*Brano da leggere*:
Skip to main content

Proviamo a entrare nel dibattito sul conflitto di interesse in cui, secondo il consigliere governativo Marattin, si trova ad operare il nostro sindaco Tagliani. Ci entriamo con qualche riflessione non polemica, né pro né contro. Uno spunto per contribuire al dibattito politico con il non celato tentativo di riportarlo verso sponde più comprensibili e utili ai cittadini.

Tra la domanda di Luigi Marattin e la risposta del Sindaco Tagliani (entrambe formulate sulle pagine di estense.com) c’è, a mio avviso, un buco da riempire, con un po’ di memoria, un pizzico di dati, qualche pezzo della nostra Costituzione e, aggiungerei, anche con un po’ di rispetto per i cittadini italiani, di cui i ferraresi sono una parte.
Se partiamo dal presupposto che il conflitto di interessi si palesa quando un soggetto pubblico, che dovrebbe essere imparziale data la sua funzione, che ha potere di decisione su una determinata questione ha anche degli interessi privati, personali, professionali nella stessa questione, allora la domanda posta dall’ex assessore al bilancio è mal posta, non trova fondamento ed è fuorviante perché porta, ancora una volta, il discorso politico su falsi problemi, sui contorni che non sono sostanza.
Il conflitto di interessi su cui Marattin si interroga, e chiede conto, ci potrebbe essere solo se i sindaci (o il Sindaco Tagliani in questo caso) avessero interessi privati, prendessero soldi da Hera o da qualche altra azienda privata, ma escludo che Marattin volesse intendere questo.

*Estratti di dati*:
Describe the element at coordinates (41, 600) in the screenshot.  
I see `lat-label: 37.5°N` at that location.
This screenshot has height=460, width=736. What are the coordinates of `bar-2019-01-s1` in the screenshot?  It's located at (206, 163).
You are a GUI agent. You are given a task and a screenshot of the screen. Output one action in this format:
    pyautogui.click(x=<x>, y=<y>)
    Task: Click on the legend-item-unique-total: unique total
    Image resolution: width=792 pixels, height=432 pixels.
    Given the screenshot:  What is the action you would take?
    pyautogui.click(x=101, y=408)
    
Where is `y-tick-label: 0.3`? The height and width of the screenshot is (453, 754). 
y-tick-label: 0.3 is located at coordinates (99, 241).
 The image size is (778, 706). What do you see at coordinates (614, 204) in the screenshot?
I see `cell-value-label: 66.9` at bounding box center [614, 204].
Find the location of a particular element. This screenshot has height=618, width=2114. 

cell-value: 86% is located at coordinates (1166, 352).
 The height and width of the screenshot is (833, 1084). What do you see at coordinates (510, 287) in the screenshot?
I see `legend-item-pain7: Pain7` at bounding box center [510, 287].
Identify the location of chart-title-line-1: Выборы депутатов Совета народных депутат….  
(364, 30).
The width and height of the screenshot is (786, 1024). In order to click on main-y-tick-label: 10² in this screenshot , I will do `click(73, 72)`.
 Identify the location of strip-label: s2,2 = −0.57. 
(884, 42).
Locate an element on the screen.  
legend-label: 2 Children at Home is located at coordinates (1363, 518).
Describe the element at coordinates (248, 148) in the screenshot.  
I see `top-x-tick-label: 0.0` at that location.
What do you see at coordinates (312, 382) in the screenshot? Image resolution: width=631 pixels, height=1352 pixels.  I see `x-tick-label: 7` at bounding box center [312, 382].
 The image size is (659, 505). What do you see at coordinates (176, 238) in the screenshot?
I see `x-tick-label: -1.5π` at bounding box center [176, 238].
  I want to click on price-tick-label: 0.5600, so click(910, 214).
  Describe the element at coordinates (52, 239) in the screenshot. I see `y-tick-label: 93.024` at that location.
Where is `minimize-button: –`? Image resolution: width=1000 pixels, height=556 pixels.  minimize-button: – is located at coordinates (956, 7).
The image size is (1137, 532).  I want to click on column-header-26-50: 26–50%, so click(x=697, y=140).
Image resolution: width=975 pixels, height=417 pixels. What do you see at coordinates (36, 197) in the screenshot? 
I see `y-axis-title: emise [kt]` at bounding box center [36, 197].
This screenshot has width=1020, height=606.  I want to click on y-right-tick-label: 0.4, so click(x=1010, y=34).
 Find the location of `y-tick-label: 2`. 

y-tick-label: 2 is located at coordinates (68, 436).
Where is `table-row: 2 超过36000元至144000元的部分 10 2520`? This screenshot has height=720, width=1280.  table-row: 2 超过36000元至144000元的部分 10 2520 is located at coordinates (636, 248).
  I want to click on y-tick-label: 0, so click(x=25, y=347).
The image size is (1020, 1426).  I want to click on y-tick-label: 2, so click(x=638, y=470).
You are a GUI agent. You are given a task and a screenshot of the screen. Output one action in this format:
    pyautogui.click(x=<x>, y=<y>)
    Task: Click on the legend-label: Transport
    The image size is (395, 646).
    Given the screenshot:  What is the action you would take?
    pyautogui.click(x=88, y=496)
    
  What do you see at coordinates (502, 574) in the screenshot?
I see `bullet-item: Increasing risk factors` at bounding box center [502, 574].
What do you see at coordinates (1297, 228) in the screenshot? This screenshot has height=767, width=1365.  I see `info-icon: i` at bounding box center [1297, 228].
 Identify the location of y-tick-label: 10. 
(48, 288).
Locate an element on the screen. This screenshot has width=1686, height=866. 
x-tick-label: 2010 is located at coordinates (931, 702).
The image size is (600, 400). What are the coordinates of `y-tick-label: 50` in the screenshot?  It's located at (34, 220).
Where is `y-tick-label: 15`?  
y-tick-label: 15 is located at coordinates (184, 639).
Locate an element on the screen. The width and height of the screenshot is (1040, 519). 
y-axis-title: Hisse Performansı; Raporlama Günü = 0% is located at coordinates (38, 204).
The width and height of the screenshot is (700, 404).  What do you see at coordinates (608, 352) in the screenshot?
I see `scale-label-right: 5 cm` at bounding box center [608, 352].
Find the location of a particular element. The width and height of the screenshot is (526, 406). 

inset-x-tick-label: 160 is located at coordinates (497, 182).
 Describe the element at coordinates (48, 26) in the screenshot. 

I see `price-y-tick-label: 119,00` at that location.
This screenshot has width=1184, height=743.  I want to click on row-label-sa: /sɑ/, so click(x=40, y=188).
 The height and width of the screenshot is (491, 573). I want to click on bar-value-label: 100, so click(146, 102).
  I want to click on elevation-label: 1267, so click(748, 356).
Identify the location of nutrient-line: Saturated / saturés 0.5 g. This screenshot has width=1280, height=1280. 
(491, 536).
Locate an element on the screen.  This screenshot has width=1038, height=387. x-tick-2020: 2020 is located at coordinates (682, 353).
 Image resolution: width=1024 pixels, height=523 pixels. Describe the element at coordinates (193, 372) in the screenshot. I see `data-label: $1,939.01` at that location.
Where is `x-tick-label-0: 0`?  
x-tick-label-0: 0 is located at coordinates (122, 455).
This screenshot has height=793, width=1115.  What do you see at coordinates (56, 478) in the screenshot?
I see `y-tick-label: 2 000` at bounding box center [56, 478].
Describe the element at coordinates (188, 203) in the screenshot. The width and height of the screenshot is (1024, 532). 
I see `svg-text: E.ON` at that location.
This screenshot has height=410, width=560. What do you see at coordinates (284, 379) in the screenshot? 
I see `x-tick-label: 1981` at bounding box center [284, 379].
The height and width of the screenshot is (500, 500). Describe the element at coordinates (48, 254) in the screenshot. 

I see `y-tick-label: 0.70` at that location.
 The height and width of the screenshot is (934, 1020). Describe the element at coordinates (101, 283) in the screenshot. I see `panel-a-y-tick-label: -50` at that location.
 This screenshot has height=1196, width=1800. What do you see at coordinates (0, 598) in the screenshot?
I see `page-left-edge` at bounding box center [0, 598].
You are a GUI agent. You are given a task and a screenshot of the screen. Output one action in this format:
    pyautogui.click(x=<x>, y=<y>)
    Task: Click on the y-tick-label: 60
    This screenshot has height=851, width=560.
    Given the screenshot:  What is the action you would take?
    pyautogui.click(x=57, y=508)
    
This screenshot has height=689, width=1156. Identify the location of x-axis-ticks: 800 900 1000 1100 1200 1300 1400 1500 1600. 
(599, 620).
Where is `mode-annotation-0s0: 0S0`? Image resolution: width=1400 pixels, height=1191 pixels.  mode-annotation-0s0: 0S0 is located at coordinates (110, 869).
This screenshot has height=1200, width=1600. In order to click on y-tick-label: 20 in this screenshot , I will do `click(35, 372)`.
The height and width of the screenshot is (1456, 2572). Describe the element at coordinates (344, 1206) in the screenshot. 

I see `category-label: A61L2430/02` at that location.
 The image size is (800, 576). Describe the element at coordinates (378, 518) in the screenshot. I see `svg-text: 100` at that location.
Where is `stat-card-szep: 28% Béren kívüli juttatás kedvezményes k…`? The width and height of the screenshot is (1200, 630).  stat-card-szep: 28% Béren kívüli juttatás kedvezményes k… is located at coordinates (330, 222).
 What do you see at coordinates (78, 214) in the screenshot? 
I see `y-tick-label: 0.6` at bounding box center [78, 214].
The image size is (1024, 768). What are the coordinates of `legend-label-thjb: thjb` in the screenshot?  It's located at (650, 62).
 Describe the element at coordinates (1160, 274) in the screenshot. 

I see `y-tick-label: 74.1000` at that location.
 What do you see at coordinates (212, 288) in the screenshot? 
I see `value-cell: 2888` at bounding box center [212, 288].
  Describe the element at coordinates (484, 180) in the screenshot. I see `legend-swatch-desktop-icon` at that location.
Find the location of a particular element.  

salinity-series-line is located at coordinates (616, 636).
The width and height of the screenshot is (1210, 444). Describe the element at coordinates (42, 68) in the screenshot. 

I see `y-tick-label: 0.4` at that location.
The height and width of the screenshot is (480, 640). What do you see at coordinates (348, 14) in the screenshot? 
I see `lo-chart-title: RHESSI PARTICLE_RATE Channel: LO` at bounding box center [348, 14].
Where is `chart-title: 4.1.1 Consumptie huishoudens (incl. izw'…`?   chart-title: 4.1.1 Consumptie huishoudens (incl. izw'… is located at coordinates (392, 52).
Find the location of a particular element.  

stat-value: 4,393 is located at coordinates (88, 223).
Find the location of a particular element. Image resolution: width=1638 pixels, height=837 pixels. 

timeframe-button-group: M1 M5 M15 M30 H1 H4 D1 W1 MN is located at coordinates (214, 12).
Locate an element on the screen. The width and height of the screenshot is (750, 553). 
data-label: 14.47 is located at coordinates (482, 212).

*Compiti da svolgere*:
(A) Trascrivi senza modifiche il brano sul conflitto di interessi, cominciando dalle parole "Skip to main" e fermandoti dopo le parole "sono una parte.".
(B) Per favore, restituisci identiche le righe dell'elenco che vanno da quella con "Identify the location of y-tick-label: 10." a quella con "x-tick-label: 2010 is", estremi compresi.

*Risultati dei compiti*:
(A)
Skip to main content

Proviamo a entrare nel dibattito sul conflitto di interesse in cui, secondo il consigliere governativo Marattin, si trova ad operare il nostro sindaco Tagliani. Ci entriamo con qualche riflessione non polemica, né pro né contro. Uno spunto per contribuire al dibattito politico con il non celato tentativo di riportarlo verso sponde più comprensibili e utili ai cittadini.

Tra la domanda di Luigi Marattin e la risposta del Sindaco Tagliani (entrambe formulate sulle pagine di estense.com) c’è, a mio avviso, un buco da riempire, con un po’ di memoria, un pizzico di dati, qualche pezzo della nostra Costituzione e, aggiungerei, anche con un po’ di rispetto per i cittadini italiani, di cui i ferraresi sono una parte.

(B)
 Identify the location of y-tick-label: 10. 
(48, 288).
Locate an element on the screen. This screenshot has width=1686, height=866. 
x-tick-label: 2010 is located at coordinates (931, 702).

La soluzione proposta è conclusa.